What is needed >> Turn the items below into a numbered list, one line per number, leaving out any blank lines.

==============================

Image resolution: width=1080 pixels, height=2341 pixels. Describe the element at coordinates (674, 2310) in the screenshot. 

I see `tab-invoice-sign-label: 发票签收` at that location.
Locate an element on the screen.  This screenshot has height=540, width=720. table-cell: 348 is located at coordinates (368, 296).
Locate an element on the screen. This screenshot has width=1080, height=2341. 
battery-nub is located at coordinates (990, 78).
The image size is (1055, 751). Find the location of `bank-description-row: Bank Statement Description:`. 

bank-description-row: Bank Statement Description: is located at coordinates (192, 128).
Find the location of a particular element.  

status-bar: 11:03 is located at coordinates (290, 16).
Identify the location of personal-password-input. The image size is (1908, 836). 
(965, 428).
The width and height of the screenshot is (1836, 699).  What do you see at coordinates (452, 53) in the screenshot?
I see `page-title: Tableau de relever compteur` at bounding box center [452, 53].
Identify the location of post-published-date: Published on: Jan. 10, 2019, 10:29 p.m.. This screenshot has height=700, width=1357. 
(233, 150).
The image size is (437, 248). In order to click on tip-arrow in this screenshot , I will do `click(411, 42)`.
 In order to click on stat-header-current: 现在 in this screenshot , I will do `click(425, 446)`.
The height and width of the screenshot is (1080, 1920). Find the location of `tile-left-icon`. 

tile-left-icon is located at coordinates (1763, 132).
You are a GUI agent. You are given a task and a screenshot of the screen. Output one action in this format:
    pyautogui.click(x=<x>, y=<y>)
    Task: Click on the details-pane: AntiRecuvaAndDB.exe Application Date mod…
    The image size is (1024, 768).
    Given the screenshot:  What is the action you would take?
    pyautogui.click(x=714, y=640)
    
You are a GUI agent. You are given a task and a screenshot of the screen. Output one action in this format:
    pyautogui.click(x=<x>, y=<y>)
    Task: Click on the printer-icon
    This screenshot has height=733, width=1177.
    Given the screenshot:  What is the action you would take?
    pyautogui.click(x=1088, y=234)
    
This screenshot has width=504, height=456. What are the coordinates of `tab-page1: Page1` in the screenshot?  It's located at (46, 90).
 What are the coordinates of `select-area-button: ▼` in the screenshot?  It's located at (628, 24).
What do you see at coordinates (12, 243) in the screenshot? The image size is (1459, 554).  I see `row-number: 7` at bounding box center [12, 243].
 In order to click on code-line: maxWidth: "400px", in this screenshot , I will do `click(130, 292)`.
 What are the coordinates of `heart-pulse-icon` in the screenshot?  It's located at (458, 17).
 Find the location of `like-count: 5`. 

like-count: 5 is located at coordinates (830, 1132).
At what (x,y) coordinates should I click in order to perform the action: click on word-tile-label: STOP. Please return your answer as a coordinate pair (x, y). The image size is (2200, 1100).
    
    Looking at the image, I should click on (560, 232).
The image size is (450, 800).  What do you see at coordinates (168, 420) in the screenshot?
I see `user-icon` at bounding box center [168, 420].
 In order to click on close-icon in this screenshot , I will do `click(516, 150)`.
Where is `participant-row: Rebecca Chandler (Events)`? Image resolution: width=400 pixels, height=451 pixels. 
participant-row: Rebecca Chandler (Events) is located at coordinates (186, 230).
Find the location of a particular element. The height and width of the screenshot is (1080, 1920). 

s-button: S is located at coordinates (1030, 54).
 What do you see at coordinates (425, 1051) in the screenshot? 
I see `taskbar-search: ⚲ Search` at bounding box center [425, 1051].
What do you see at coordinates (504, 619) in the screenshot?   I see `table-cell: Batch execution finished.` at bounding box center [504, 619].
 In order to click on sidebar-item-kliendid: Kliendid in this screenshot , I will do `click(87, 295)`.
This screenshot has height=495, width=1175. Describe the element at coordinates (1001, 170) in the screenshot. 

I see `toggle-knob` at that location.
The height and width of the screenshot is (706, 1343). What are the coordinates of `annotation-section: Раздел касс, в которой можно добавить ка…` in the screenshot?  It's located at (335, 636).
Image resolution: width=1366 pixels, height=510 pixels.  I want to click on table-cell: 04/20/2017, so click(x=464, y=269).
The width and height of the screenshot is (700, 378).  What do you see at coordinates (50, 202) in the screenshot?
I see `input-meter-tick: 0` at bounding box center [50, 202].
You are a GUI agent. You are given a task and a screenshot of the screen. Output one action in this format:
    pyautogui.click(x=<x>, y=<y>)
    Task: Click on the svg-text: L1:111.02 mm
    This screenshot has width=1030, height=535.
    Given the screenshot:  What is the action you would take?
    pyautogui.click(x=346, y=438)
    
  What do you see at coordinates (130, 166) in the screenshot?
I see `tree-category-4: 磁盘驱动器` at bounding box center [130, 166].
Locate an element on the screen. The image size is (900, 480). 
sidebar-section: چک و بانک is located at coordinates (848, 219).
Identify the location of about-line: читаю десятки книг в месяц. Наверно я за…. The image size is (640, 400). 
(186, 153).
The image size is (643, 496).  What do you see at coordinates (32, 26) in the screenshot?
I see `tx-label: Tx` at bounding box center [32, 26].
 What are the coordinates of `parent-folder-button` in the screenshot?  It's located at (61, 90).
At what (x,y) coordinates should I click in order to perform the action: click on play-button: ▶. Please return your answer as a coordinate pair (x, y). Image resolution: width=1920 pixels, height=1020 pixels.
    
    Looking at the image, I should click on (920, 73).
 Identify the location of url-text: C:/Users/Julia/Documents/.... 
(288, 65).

==============================

Result of the exercise >>
1. Image resolution: width=1080 pixels, height=2341 pixels. Describe the element at coordinates (674, 2310) in the screenshot. 
2. I see `tab-invoice-sign-label: 发票签收` at that location.
3. Locate an element on the screen.  This screenshot has height=540, width=720. table-cell: 348 is located at coordinates (368, 296).
4. Locate an element on the screen. This screenshot has width=1080, height=2341. 
5. battery-nub is located at coordinates (990, 78).
6. The image size is (1055, 751). Find the location of `bank-description-row: Bank Statement Description:`. 
7. bank-description-row: Bank Statement Description: is located at coordinates (192, 128).
8. Find the location of a particular element.  
9. status-bar: 11:03 is located at coordinates (290, 16).
10. Identify the location of personal-password-input. The image size is (1908, 836). 
11. (965, 428).
12. The width and height of the screenshot is (1836, 699).  What do you see at coordinates (452, 53) in the screenshot?
13. I see `page-title: Tableau de relever compteur` at bounding box center [452, 53].
14. Identify the location of post-published-date: Published on: Jan. 10, 2019, 10:29 p.m.. This screenshot has height=700, width=1357. 
15. (233, 150).
16. The image size is (437, 248). In order to click on tip-arrow in this screenshot , I will do `click(411, 42)`.
17.  In order to click on stat-header-current: 现在 in this screenshot , I will do `click(425, 446)`.
18. The height and width of the screenshot is (1080, 1920). Find the location of `tile-left-icon`. 
19. tile-left-icon is located at coordinates (1763, 132).
20. You are a GUI agent. You are given a task and a screenshot of the screen. Output one action in this format:
21.     pyautogui.click(x=<x>, y=<y>)
22.     Task: Click on the details-pane: AntiRecuvaAndDB.exe Application Date mod…
23.     The image size is (1024, 768).
24.     Given the screenshot:  What is the action you would take?
25.     pyautogui.click(x=714, y=640)
26. You are a GUI agent. You are given a task and a screenshot of the screen. Output one action in this format:
27.     pyautogui.click(x=<x>, y=<y>)
28.     Task: Click on the printer-icon
29.     This screenshot has height=733, width=1177.
30.     Given the screenshot:  What is the action you would take?
31.     pyautogui.click(x=1088, y=234)
32. This screenshot has width=504, height=456. What are the coordinates of `tab-page1: Page1` in the screenshot?  It's located at (46, 90).
33.  What are the coordinates of `select-area-button: ▼` in the screenshot?  It's located at (628, 24).
34. What do you see at coordinates (12, 243) in the screenshot? The image size is (1459, 554).  I see `row-number: 7` at bounding box center [12, 243].
35.  In order to click on code-line: maxWidth: "400px", in this screenshot , I will do `click(130, 292)`.
36.  What are the coordinates of `heart-pulse-icon` in the screenshot?  It's located at (458, 17).
37.  Find the location of `like-count: 5`. 
38. like-count: 5 is located at coordinates (830, 1132).
39. At what (x,y) coordinates should I click in order to perform the action: click on word-tile-label: STOP. Please return your answer as a coordinate pair (x, y). The image size is (2200, 1100).
40.     Looking at the image, I should click on (560, 232).
41. The image size is (450, 800).  What do you see at coordinates (168, 420) in the screenshot?
42. I see `user-icon` at bounding box center [168, 420].
43.  In order to click on close-icon in this screenshot , I will do `click(516, 150)`.
44. Where is `participant-row: Rebecca Chandler (Events)`? Image resolution: width=400 pixels, height=451 pixels. 
45. participant-row: Rebecca Chandler (Events) is located at coordinates (186, 230).
46. Find the location of a particular element. The height and width of the screenshot is (1080, 1920). 
47. s-button: S is located at coordinates (1030, 54).
48.  What do you see at coordinates (425, 1051) in the screenshot? 
49. I see `taskbar-search: ⚲ Search` at bounding box center [425, 1051].
50. What do you see at coordinates (504, 619) in the screenshot?   I see `table-cell: Batch execution finished.` at bounding box center [504, 619].
51.  In order to click on sidebar-item-kliendid: Kliendid in this screenshot , I will do `click(87, 295)`.
52. This screenshot has height=495, width=1175. Describe the element at coordinates (1001, 170) in the screenshot. 
53. I see `toggle-knob` at that location.
54. The height and width of the screenshot is (706, 1343). What are the coordinates of `annotation-section: Раздел касс, в которой можно добавить ка…` in the screenshot?  It's located at (335, 636).
55. Image resolution: width=1366 pixels, height=510 pixels.  I want to click on table-cell: 04/20/2017, so click(x=464, y=269).
56. The width and height of the screenshot is (700, 378).  What do you see at coordinates (50, 202) in the screenshot?
57. I see `input-meter-tick: 0` at bounding box center [50, 202].
58. You are a GUI agent. You are given a task and a screenshot of the screen. Output one action in this format:
59.     pyautogui.click(x=<x>, y=<y>)
60.     Task: Click on the svg-text: L1:111.02 mm
61.     This screenshot has width=1030, height=535.
62.     Given the screenshot:  What is the action you would take?
63.     pyautogui.click(x=346, y=438)
64.   What do you see at coordinates (130, 166) in the screenshot?
65. I see `tree-category-4: 磁盘驱动器` at bounding box center [130, 166].
66. Locate an element on the screen. The image size is (900, 480). 
67. sidebar-section: چک و بانک is located at coordinates (848, 219).
68. Identify the location of about-line: читаю десятки книг в месяц. Наверно я за…. The image size is (640, 400). 
69. (186, 153).
70. The image size is (643, 496).  What do you see at coordinates (32, 26) in the screenshot?
71. I see `tx-label: Tx` at bounding box center [32, 26].
72.  What are the coordinates of `parent-folder-button` in the screenshot?  It's located at (61, 90).
73. At what (x,y) coordinates should I click in order to perform the action: click on play-button: ▶. Please return your answer as a coordinate pair (x, y). Image resolution: width=1920 pixels, height=1020 pixels.
74.     Looking at the image, I should click on (920, 73).
75.  Identify the location of url-text: C:/Users/Julia/Documents/.... 
76. (288, 65).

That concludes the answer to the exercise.